### DATA PROVIDED:
■ ■ ■

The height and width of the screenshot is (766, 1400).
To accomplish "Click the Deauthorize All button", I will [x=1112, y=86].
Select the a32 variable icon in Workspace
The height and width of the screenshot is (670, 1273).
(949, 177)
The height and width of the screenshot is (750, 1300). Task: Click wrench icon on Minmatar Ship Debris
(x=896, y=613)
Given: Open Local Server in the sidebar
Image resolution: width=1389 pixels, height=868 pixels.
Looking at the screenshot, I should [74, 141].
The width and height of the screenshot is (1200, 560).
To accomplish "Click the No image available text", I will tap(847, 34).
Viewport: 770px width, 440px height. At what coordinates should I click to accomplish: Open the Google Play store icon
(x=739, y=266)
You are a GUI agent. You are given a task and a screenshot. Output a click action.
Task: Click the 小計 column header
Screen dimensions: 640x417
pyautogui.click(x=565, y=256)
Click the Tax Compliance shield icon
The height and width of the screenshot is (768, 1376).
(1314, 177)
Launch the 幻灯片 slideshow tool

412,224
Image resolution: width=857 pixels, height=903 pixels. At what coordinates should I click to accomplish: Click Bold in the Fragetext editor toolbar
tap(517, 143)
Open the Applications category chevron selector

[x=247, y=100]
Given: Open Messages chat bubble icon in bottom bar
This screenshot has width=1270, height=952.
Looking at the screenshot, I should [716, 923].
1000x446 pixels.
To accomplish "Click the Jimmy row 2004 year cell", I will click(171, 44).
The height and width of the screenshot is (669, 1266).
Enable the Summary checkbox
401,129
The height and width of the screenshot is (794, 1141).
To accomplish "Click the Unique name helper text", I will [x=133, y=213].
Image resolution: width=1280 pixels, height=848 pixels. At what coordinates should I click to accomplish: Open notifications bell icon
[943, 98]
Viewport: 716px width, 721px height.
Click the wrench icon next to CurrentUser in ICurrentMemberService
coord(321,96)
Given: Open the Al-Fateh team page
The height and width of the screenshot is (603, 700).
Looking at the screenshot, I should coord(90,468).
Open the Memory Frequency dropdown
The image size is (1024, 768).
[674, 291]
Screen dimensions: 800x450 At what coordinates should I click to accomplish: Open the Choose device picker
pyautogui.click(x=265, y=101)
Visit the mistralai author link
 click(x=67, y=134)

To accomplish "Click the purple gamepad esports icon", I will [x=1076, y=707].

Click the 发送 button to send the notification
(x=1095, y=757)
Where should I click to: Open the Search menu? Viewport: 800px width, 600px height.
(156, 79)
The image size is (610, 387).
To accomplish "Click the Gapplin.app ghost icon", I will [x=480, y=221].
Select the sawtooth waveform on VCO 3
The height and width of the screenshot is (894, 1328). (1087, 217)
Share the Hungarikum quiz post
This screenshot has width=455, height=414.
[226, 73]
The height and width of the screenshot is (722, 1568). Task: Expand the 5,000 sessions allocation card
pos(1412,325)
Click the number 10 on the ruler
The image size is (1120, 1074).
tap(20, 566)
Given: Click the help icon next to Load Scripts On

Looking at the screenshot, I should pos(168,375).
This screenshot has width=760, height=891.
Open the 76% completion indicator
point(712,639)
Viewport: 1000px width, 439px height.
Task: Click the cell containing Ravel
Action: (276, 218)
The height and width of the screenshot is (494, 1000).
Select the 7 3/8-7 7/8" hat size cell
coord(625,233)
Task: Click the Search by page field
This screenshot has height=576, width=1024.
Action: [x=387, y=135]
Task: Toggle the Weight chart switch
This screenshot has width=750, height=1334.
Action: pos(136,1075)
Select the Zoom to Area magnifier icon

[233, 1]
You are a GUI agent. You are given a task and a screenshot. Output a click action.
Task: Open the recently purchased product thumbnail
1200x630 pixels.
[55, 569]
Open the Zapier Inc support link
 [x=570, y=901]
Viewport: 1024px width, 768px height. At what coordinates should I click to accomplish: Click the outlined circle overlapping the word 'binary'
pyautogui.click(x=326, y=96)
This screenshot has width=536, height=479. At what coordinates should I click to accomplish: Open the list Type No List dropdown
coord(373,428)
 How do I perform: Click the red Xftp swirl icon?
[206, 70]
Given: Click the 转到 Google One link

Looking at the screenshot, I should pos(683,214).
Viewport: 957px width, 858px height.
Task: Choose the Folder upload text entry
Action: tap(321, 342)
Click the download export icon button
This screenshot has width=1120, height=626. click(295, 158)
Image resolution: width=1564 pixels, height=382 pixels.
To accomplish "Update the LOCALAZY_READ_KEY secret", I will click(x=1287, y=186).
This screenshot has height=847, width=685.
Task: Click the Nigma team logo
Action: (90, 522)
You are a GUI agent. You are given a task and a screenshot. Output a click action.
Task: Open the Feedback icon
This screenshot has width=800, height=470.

■ ■ ■

### EXERCISE:
Write out the data above once more, exactly as it stands.

### SOLUTION TO THE EXERCISE:
The height and width of the screenshot is (766, 1400).
To accomplish "Click the Deauthorize All button", I will [x=1112, y=86].
Select the a32 variable icon in Workspace
The height and width of the screenshot is (670, 1273).
(949, 177)
The height and width of the screenshot is (750, 1300). Task: Click wrench icon on Minmatar Ship Debris
(x=896, y=613)
Given: Open Local Server in the sidebar
Image resolution: width=1389 pixels, height=868 pixels.
Looking at the screenshot, I should [74, 141].
The width and height of the screenshot is (1200, 560).
To accomplish "Click the No image available text", I will tap(847, 34).
Viewport: 770px width, 440px height. At what coordinates should I click to accomplish: Open the Google Play store icon
(x=739, y=266)
You are a GUI agent. You are given a task and a screenshot. Output a click action.
Task: Click the 小計 column header
Screen dimensions: 640x417
pyautogui.click(x=565, y=256)
Click the Tax Compliance shield icon
The height and width of the screenshot is (768, 1376).
(1314, 177)
Launch the 幻灯片 slideshow tool

412,224
Image resolution: width=857 pixels, height=903 pixels. At what coordinates should I click to accomplish: Click Bold in the Fragetext editor toolbar
tap(517, 143)
Open the Applications category chevron selector

[x=247, y=100]
Given: Open Messages chat bubble icon in bottom bar
This screenshot has width=1270, height=952.
Looking at the screenshot, I should [716, 923].
1000x446 pixels.
To accomplish "Click the Jimmy row 2004 year cell", I will click(171, 44).
The height and width of the screenshot is (669, 1266).
Enable the Summary checkbox
401,129
The height and width of the screenshot is (794, 1141).
To accomplish "Click the Unique name helper text", I will [x=133, y=213].
Image resolution: width=1280 pixels, height=848 pixels. At what coordinates should I click to accomplish: Open notifications bell icon
[943, 98]
Viewport: 716px width, 721px height.
Click the wrench icon next to CurrentUser in ICurrentMemberService
coord(321,96)
Given: Open the Al-Fateh team page
The height and width of the screenshot is (603, 700).
Looking at the screenshot, I should coord(90,468).
Open the Memory Frequency dropdown
The image size is (1024, 768).
[674, 291]
Screen dimensions: 800x450 At what coordinates should I click to accomplish: Open the Choose device picker
pyautogui.click(x=265, y=101)
Visit the mistralai author link
 click(x=67, y=134)

To accomplish "Click the purple gamepad esports icon", I will [x=1076, y=707].

Click the 发送 button to send the notification
(x=1095, y=757)
Where should I click to: Open the Search menu? Viewport: 800px width, 600px height.
(156, 79)
The image size is (610, 387).
To accomplish "Click the Gapplin.app ghost icon", I will [x=480, y=221].
Select the sawtooth waveform on VCO 3
The height and width of the screenshot is (894, 1328). (1087, 217)
Share the Hungarikum quiz post
This screenshot has width=455, height=414.
[226, 73]
The height and width of the screenshot is (722, 1568). Task: Expand the 5,000 sessions allocation card
pos(1412,325)
Click the number 10 on the ruler
The image size is (1120, 1074).
tap(20, 566)
Given: Click the help icon next to Load Scripts On

Looking at the screenshot, I should pos(168,375).
This screenshot has width=760, height=891.
Open the 76% completion indicator
point(712,639)
Viewport: 1000px width, 439px height.
Task: Click the cell containing Ravel
Action: (276, 218)
The height and width of the screenshot is (494, 1000).
Select the 7 3/8-7 7/8" hat size cell
coord(625,233)
Task: Click the Search by page field
This screenshot has height=576, width=1024.
Action: [x=387, y=135]
Task: Toggle the Weight chart switch
This screenshot has width=750, height=1334.
Action: pos(136,1075)
Select the Zoom to Area magnifier icon

[233, 1]
You are a GUI agent. You are given a task and a screenshot. Output a click action.
Task: Open the recently purchased product thumbnail
1200x630 pixels.
[55, 569]
Open the Zapier Inc support link
 [x=570, y=901]
Viewport: 1024px width, 768px height. At what coordinates should I click to accomplish: Click the outlined circle overlapping the word 'binary'
pyautogui.click(x=326, y=96)
This screenshot has width=536, height=479. At what coordinates should I click to accomplish: Open the list Type No List dropdown
coord(373,428)
 How do I perform: Click the red Xftp swirl icon?
[206, 70]
Given: Click the 转到 Google One link

Looking at the screenshot, I should pos(683,214).
Viewport: 957px width, 858px height.
Task: Choose the Folder upload text entry
Action: tap(321, 342)
Click the download export icon button
This screenshot has width=1120, height=626. click(295, 158)
Image resolution: width=1564 pixels, height=382 pixels.
To accomplish "Update the LOCALAZY_READ_KEY secret", I will click(x=1287, y=186).
This screenshot has height=847, width=685.
Task: Click the Nigma team logo
Action: (90, 522)
You are a GUI agent. You are given a task and a screenshot. Output a click action.
Task: Open the Feedback icon
This screenshot has width=800, height=470.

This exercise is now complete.